Our laboratory studies how coronary vessels of the heart develop during embryogenesis and how they regenerate following cardiac injury. Our long-term goal is to discover novel developmental mechanisms while contributing knowledge towards the advancement of clinical treatments for cardiovascular disease.
Key to our findings have been a departure from classical approaches of studying mammalian organ development, i.e. broad level analyses through histological sections. Instead, we interrogate how single cells behave within intact organs. Using this approach, we compiled 3D maps of coronary development and repair and obtained whole transcriptomes of the single cells within these maps Full knowledge of cell lineage, transcriptional state, and position of cells within developing and regenerating hearts provides an invaluable resource for our research.

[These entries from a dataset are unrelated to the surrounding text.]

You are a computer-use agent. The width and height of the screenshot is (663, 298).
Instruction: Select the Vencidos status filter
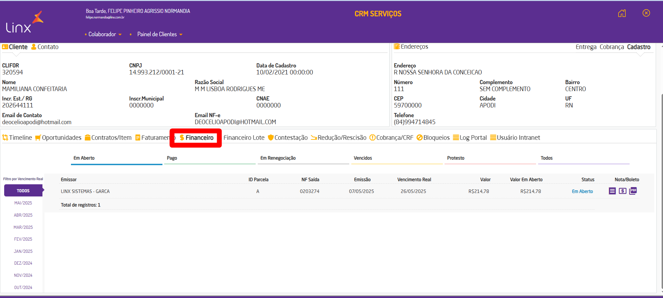click(x=363, y=158)
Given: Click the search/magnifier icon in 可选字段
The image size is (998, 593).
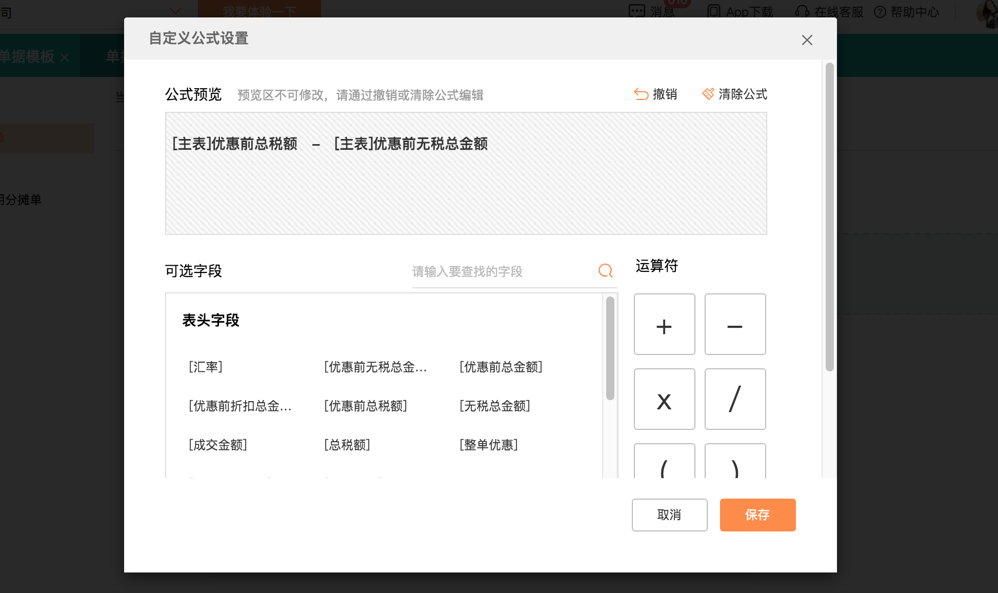Looking at the screenshot, I should (x=605, y=271).
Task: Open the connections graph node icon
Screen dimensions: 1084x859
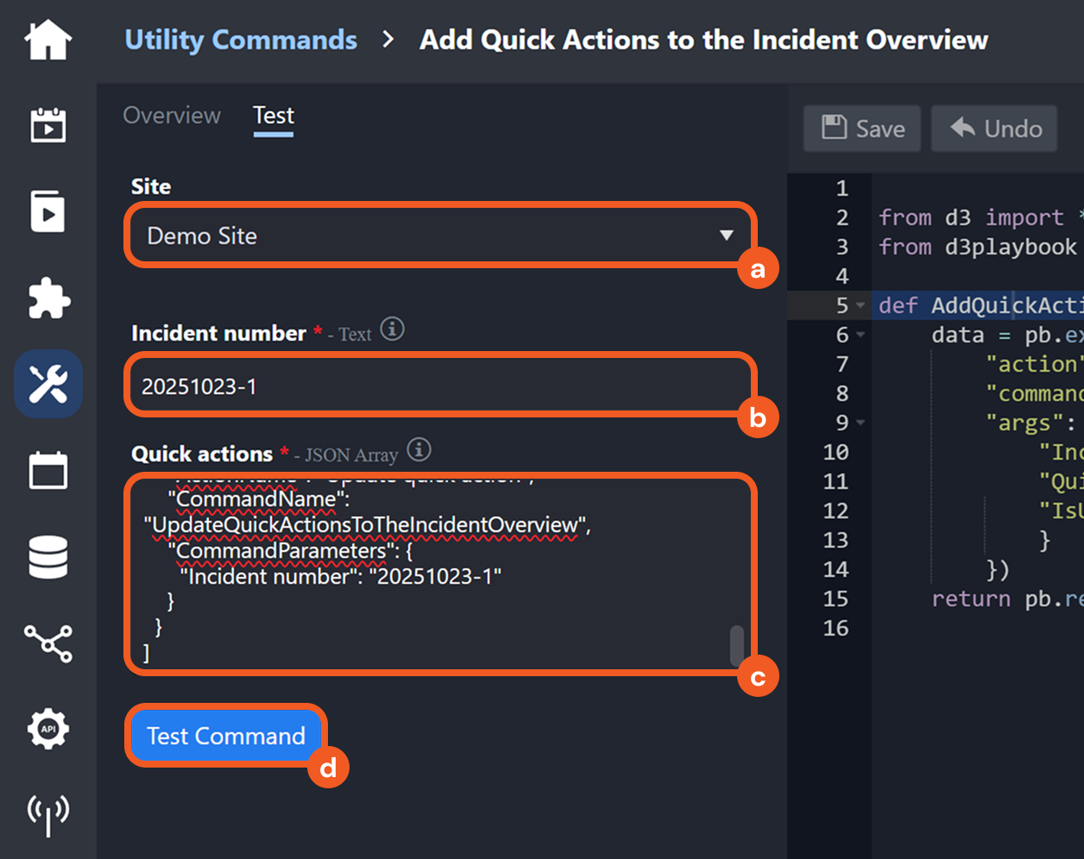Action: pyautogui.click(x=48, y=643)

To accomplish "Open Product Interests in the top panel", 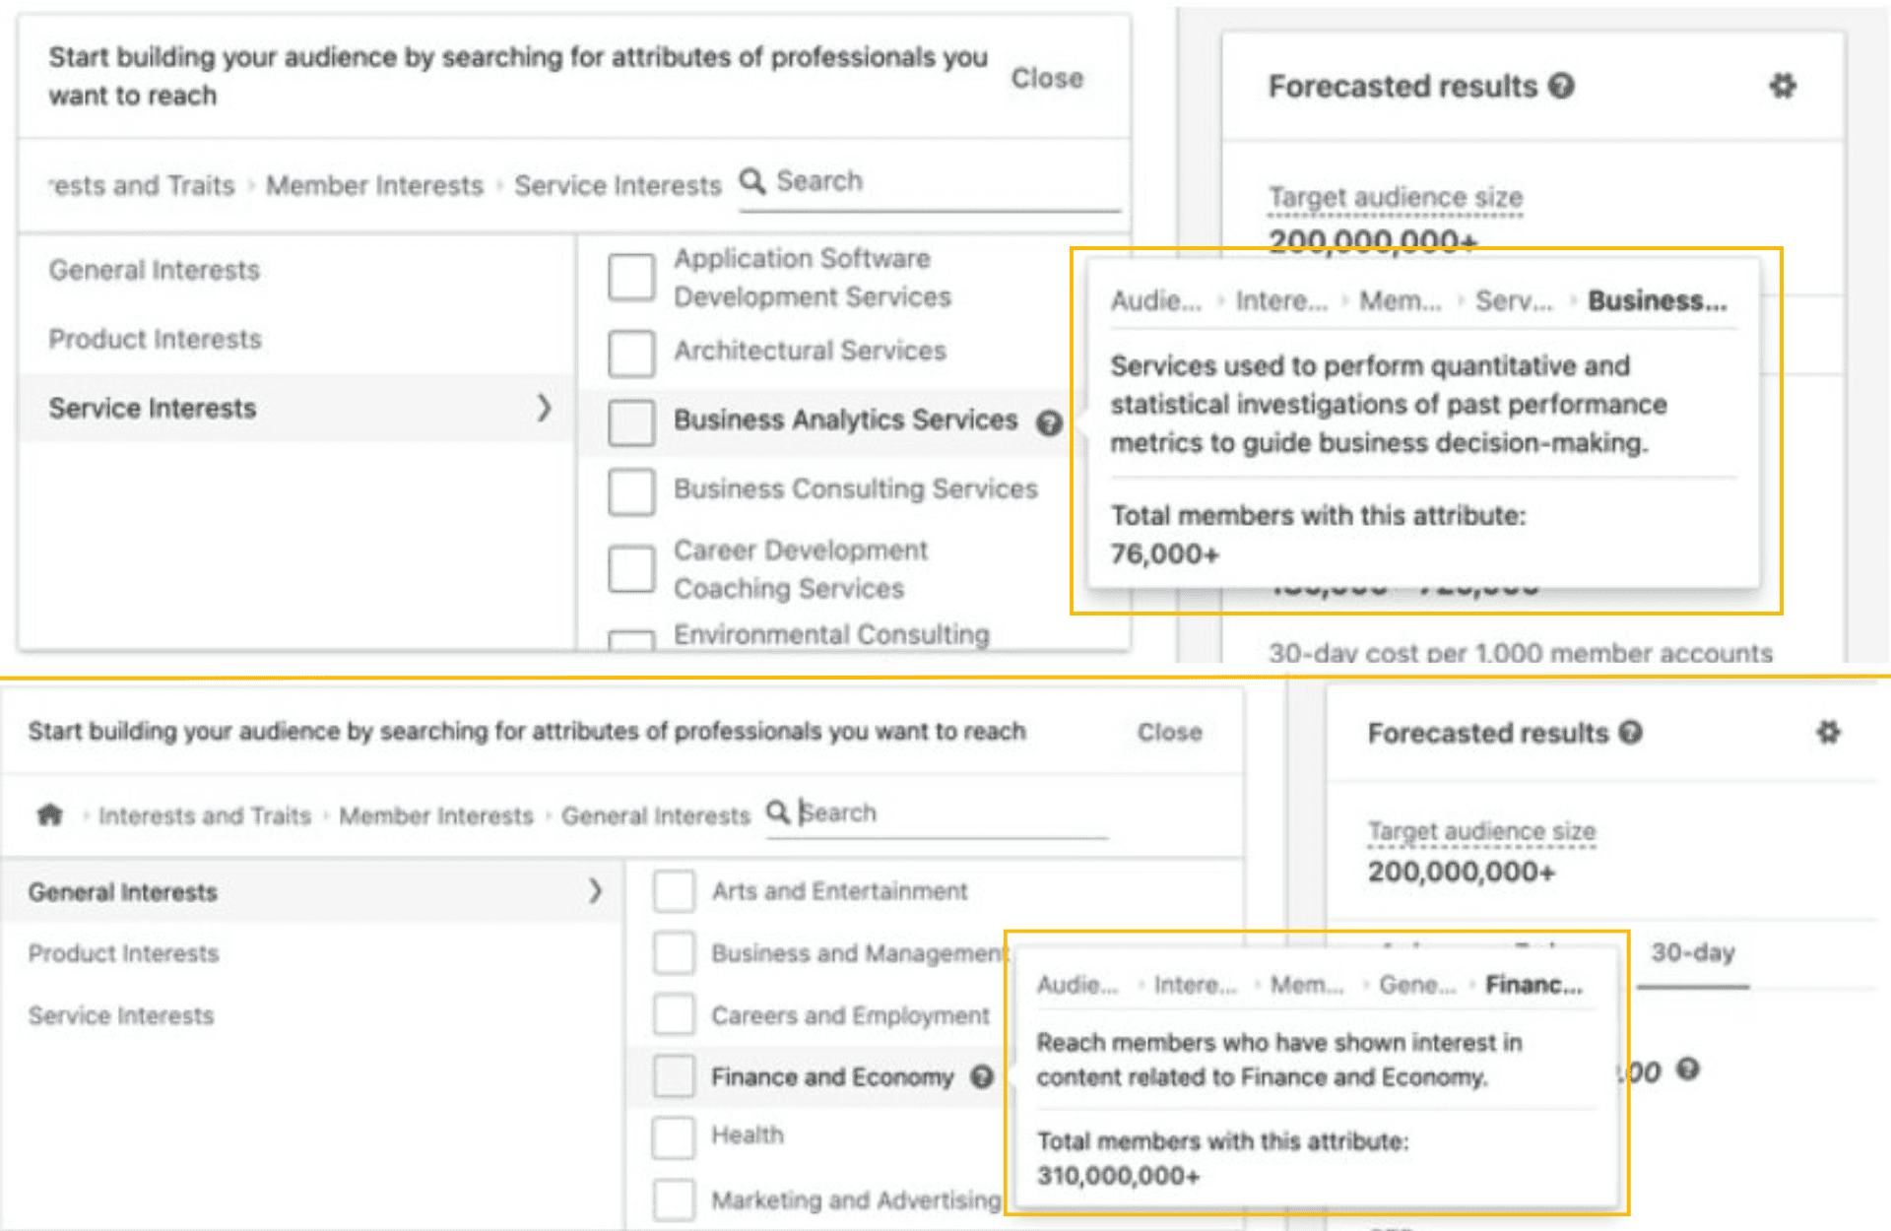I will tap(156, 339).
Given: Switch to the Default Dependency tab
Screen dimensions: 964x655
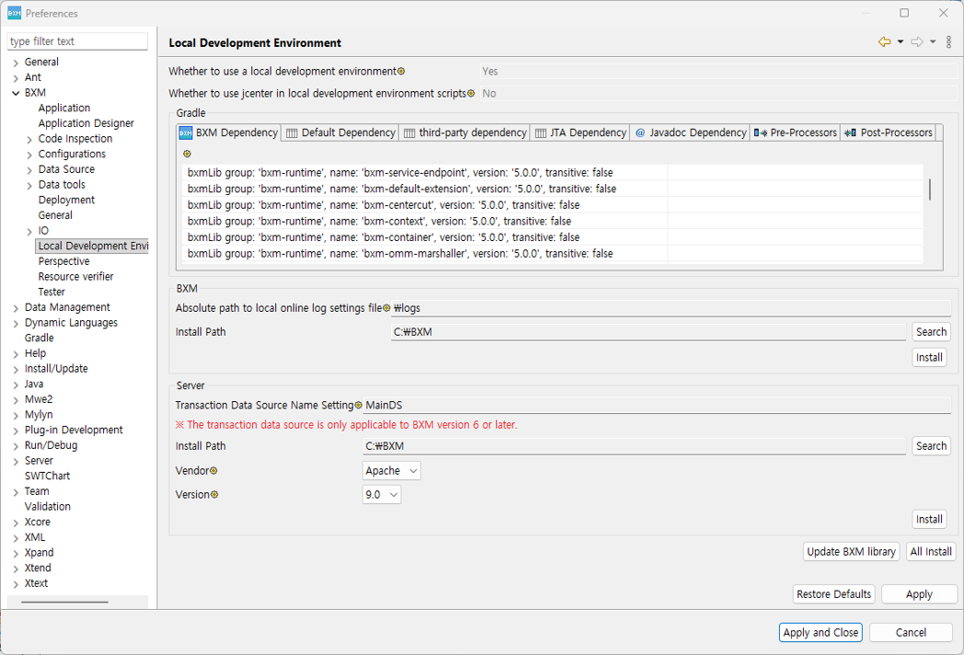Looking at the screenshot, I should pyautogui.click(x=340, y=133).
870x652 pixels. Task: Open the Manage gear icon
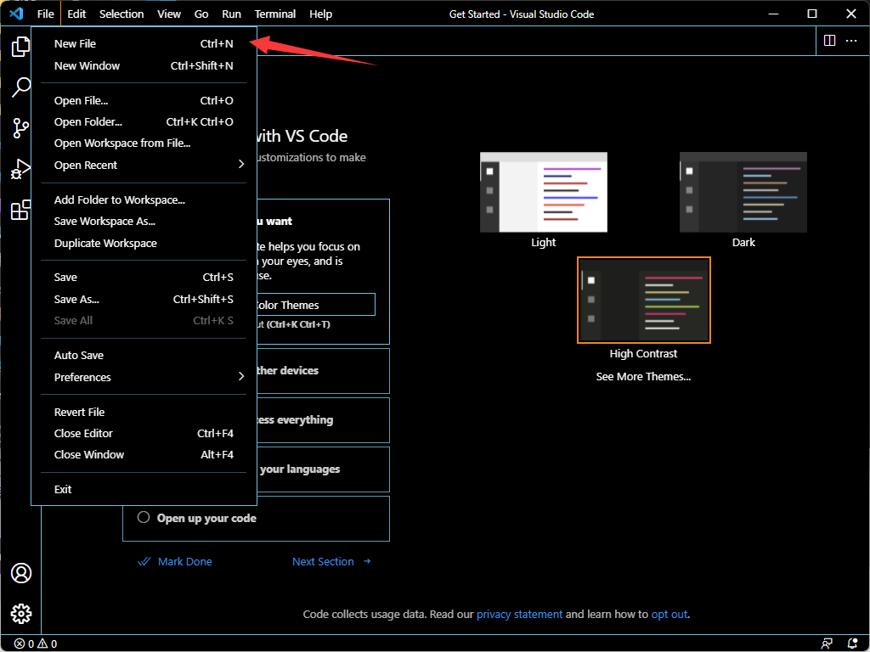point(20,613)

Vertebrate organ development and regeneration requires the establishment of a blood vessel network that supports each tissue’s physiological needs. The blood vasculature contains diverse cell types organized into a stereotyped vessel hierarchy that ensures efficient transport of blood and oxygen. In addition, each organ’s vascular bed develops tissue-specific characteristics that are required for optimal function. Vascular development in many organs can be broadly divided into two steps: 1. Sprouting angiogenesis to create an immature vascular plexus and 2. Plexus remodeling to form arteries, capillaries, and veins. However, many questions remain about how organ-specific vascular beds are constructed, such as what is the identity of inductive factors produced by target tissues and paracrine factors produced by the vessel cells themselves as well as how mechanical forces imparted by blood flow influence the developmental process. Finally, we take the lessons learned from development and apply them to injury models to to grow new coronary vessels to enhance cardiac recovery.